Your assignment →
The span to copy runs from the line containing "You are a computer-use agent. The" to the last line below. Copy it exactly, with nothing else.

Source data START

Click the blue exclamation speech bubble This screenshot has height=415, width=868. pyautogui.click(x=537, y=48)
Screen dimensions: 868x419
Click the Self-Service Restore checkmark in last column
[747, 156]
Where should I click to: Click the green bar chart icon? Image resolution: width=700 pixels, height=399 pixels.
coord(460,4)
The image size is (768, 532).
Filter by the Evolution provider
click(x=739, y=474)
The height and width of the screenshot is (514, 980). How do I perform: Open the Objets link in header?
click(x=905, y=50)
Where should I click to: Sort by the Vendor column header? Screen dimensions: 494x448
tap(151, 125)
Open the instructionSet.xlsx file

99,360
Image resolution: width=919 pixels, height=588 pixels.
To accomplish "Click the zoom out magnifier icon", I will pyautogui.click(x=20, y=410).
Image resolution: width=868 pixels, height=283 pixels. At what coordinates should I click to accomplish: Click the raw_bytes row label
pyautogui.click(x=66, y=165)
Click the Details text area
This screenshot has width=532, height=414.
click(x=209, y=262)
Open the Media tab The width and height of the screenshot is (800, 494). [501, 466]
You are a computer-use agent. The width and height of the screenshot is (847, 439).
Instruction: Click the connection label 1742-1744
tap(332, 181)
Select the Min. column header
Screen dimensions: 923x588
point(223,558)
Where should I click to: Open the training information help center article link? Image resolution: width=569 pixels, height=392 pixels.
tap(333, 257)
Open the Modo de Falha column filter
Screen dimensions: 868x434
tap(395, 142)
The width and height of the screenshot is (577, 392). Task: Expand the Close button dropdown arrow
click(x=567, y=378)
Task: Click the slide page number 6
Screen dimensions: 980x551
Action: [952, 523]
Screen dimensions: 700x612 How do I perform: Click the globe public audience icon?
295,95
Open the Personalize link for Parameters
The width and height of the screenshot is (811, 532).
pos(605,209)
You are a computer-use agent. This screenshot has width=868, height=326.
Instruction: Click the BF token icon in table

Source data END

Response to this exercise →
You are a computer-use agent. The width and height of the screenshot is (847, 439).
Instruction: Click the connection label 1742-1744
tap(332, 181)
Select the Min. column header
Screen dimensions: 923x588
point(223,558)
Where should I click to: Open the training information help center article link? Image resolution: width=569 pixels, height=392 pixels.
tap(333, 257)
Open the Modo de Falha column filter
Screen dimensions: 868x434
tap(395, 142)
The width and height of the screenshot is (577, 392). Task: Expand the Close button dropdown arrow
click(x=567, y=378)
Task: Click the slide page number 6
Screen dimensions: 980x551
Action: [952, 523]
Screen dimensions: 700x612 How do I perform: Click the globe public audience icon?
295,95
Open the Personalize link for Parameters
The width and height of the screenshot is (811, 532).
pos(605,209)
You are a computer-use agent. This screenshot has width=868, height=326.
Instruction: Click the BF token icon in table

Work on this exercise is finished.